======== DATA SECTION ========

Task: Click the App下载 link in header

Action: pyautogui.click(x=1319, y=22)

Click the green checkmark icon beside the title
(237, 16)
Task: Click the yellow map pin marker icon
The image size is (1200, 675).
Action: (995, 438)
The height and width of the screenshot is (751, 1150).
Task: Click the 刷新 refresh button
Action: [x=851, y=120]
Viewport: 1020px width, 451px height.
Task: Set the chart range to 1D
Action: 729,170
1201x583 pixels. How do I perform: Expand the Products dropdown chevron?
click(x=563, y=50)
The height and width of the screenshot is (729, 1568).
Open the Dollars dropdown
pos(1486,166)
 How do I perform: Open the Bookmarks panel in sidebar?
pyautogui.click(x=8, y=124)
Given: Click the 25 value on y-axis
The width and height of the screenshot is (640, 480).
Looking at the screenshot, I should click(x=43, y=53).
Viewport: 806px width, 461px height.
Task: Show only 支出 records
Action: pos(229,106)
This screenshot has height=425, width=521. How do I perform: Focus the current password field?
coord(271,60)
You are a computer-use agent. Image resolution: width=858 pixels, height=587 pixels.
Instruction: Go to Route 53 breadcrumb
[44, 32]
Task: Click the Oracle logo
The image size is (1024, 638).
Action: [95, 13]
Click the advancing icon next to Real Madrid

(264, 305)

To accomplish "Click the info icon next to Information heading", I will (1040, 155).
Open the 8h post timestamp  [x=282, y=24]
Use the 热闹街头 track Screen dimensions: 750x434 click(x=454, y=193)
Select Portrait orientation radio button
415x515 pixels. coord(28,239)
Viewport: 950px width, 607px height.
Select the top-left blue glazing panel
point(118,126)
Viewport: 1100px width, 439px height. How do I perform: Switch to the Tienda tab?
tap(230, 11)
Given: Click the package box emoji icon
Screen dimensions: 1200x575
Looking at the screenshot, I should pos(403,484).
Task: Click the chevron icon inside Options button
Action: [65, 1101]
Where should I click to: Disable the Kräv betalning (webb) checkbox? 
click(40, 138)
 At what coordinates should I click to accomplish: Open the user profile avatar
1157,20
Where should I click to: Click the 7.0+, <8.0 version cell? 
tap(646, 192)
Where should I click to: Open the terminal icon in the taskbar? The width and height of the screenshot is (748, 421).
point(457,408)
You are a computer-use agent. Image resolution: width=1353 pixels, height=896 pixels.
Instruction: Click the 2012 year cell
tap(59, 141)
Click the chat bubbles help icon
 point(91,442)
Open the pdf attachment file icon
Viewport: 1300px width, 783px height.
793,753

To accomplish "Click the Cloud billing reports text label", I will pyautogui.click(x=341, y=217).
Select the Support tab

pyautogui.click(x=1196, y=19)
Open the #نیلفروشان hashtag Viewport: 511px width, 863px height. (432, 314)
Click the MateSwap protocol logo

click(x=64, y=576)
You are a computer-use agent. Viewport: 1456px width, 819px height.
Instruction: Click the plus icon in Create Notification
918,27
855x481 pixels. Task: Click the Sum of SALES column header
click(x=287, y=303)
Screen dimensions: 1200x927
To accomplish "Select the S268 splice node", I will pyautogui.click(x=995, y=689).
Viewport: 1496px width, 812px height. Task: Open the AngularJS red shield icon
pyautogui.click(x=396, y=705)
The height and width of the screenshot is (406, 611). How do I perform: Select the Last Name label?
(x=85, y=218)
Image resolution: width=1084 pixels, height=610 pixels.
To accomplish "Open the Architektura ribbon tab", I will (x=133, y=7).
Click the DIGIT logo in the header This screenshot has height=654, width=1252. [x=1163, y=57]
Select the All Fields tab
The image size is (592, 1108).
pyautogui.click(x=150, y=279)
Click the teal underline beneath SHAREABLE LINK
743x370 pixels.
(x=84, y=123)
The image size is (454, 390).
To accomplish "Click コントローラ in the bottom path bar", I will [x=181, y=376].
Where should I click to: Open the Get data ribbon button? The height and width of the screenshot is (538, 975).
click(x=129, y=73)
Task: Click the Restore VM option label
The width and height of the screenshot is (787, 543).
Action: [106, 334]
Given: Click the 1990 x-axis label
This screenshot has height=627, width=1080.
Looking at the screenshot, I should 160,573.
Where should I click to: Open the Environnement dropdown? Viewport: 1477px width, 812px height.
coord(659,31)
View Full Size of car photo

========

● **ACTION ITEM**
Copy every line of the data where "resolution" is found.

● **FINAL ANSWER**
You are a computer-use agent. Image resolution: width=858 pixels, height=587 pixels.
You are a computer-use agent. Image resolution: width=1353 pixels, height=896 pixels.
Image resolution: width=1084 pixels, height=610 pixels.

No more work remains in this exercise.